In recent days, I find myself face to face with those that feel as if they have been burnt by life. Those that have not before felt loss or pain in the way that would amount to justifying feeling the way that they feel. Those young enough to be at the age where you think you know what’s best in the world.
I remember that age, but I also remember that I didn’t have time to dwell on that self imposed misery. It’s hard to know what misery felt like when you never had any real fun in your life. You begin to think that living a life the way you do is normal and should be normal. I don’t think I would have grew up the way I did without having such a skewed perspective of good and bad, and I guess I haven’t.
So it’s hard to sell to others the optimism you have towards their self imposed darkness. It’s hard to convince those locked in their own self-pity and perspectives of joy that you can learn to appreciate bad along with the good. You can’t do that, because very few people have lived with that kind of perspective all their life. Even fewer still have learnt to live in that kind of world in peace with themselves.

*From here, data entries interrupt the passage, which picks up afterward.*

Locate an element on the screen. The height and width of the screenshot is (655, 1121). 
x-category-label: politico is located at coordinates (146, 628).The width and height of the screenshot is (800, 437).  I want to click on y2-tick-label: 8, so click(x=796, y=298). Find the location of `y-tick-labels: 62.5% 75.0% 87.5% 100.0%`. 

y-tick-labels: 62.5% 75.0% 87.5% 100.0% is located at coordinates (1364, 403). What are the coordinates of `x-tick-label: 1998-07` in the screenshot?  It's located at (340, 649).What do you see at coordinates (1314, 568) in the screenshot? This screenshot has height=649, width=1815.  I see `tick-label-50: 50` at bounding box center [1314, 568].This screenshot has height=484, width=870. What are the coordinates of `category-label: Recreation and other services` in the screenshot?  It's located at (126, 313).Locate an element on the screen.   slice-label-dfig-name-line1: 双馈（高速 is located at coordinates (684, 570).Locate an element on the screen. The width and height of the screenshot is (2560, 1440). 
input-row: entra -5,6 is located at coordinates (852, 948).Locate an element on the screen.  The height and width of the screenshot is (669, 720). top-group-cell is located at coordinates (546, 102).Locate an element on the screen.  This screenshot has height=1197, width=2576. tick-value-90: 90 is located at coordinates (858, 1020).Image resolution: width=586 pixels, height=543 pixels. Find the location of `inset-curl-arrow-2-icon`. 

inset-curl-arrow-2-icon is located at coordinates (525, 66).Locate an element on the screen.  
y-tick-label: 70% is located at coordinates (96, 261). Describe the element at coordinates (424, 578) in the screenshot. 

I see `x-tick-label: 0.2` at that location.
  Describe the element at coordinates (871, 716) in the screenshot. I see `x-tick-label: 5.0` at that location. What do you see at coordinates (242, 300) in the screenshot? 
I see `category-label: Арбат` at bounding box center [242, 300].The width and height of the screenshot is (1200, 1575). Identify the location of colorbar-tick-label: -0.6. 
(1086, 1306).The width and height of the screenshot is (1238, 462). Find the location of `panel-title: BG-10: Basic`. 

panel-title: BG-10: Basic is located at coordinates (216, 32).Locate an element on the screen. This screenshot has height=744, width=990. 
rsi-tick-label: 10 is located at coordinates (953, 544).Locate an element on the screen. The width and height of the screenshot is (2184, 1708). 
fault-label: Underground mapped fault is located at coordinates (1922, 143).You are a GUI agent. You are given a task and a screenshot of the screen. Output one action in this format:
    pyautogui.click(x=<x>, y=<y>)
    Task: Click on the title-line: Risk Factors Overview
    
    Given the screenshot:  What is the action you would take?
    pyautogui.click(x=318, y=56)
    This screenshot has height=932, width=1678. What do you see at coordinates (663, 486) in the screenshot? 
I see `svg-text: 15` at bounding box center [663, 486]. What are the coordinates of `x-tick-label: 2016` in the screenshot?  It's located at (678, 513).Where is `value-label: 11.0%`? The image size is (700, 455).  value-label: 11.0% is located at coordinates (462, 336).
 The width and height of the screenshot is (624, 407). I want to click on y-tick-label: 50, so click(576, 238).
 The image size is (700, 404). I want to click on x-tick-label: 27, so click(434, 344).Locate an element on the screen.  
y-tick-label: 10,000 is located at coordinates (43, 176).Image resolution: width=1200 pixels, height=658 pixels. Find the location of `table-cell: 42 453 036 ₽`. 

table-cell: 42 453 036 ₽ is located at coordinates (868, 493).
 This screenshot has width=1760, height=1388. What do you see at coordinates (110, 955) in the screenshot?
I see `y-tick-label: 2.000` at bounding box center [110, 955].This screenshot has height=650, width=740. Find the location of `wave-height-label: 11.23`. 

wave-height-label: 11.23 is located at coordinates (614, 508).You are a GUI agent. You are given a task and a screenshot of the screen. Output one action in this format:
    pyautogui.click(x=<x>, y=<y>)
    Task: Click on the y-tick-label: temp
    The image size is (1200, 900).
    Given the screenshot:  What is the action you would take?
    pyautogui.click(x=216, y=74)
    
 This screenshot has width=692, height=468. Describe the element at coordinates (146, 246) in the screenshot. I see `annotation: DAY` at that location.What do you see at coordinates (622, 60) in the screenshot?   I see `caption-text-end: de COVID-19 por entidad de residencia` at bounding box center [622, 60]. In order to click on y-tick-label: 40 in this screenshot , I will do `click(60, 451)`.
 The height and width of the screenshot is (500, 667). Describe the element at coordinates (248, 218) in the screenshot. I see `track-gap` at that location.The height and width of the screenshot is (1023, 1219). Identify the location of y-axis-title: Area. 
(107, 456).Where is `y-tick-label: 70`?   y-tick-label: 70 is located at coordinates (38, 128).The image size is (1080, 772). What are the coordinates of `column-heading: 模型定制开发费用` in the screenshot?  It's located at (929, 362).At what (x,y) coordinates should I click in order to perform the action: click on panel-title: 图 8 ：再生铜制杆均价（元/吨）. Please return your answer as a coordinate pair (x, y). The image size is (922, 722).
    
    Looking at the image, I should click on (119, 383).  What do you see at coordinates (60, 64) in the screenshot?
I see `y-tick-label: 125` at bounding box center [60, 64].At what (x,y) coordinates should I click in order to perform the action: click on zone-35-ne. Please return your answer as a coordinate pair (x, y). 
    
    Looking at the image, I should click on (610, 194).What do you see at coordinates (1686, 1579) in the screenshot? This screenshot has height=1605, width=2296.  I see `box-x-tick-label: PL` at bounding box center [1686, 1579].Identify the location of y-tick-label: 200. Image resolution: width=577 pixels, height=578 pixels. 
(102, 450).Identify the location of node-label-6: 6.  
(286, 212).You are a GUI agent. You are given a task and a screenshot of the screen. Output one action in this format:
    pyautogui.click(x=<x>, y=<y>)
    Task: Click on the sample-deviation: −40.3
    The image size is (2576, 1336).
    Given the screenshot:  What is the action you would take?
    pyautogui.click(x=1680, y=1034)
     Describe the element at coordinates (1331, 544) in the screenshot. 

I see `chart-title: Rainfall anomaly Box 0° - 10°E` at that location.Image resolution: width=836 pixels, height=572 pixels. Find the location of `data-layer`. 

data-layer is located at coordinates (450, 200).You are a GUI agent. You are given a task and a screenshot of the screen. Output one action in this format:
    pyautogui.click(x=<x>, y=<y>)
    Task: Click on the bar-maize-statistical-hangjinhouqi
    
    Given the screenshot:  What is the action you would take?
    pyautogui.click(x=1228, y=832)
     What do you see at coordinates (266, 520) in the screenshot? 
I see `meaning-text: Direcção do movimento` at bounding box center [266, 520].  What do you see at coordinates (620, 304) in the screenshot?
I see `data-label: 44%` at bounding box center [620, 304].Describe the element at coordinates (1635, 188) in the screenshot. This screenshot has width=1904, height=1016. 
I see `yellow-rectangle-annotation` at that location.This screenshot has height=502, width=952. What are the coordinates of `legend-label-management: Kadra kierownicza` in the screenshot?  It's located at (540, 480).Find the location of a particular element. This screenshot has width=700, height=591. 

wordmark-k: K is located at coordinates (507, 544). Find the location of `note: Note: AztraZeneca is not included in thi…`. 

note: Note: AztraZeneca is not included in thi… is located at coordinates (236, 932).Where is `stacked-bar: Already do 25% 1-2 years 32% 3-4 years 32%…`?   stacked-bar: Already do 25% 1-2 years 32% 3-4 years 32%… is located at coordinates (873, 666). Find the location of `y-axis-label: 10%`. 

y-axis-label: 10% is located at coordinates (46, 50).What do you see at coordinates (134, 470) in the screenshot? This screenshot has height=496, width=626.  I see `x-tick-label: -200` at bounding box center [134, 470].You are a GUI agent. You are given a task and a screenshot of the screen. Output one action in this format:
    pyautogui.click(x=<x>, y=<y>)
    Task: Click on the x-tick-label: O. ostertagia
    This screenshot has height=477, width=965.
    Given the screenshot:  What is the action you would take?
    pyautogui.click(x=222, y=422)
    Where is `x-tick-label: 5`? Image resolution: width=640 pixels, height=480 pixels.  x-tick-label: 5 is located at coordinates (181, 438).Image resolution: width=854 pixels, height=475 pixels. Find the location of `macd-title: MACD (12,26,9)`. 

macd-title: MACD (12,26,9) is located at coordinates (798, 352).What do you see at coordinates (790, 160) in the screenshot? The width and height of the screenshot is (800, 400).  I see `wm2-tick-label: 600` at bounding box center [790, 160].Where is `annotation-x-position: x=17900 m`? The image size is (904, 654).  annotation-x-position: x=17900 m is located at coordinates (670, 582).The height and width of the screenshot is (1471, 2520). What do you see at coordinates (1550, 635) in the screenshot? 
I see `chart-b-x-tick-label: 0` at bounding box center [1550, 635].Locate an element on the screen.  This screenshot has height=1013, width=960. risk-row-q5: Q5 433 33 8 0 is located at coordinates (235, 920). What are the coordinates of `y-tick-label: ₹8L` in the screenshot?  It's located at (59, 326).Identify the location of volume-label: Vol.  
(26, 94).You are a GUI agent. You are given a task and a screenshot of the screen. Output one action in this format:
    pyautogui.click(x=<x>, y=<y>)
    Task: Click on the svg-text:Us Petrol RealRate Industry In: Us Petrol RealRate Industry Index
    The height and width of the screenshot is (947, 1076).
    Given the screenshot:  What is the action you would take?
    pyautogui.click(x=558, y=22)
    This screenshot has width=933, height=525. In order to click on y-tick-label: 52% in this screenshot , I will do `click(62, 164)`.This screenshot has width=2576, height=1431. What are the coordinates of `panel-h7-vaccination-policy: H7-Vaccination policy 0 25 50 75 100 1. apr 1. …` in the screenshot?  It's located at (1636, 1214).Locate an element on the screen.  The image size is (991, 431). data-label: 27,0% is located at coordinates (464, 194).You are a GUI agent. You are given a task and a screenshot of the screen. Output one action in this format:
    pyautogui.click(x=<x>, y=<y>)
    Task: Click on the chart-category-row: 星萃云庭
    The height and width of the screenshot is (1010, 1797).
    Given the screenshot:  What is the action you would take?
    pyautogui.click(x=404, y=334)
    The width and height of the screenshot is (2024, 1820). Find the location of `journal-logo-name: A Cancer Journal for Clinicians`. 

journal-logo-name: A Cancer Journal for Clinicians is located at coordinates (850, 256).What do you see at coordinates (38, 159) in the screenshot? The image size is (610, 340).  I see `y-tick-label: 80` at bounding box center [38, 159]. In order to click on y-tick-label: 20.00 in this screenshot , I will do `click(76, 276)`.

All I can do is to listen even if I don’t agree. All I can do is to nudge where I can’t explain. All I can do is appreciate what it was like to be at the age where innocence begins to crumble and you learn the way the world really works, because I know the alternatives could be worse. All I can be is the light in that darkness and maybe you won’t have to go through where I walked before.
But what about you? If you were thrust into the role where your lost years looked on to you for their own brand of hope. What would you do?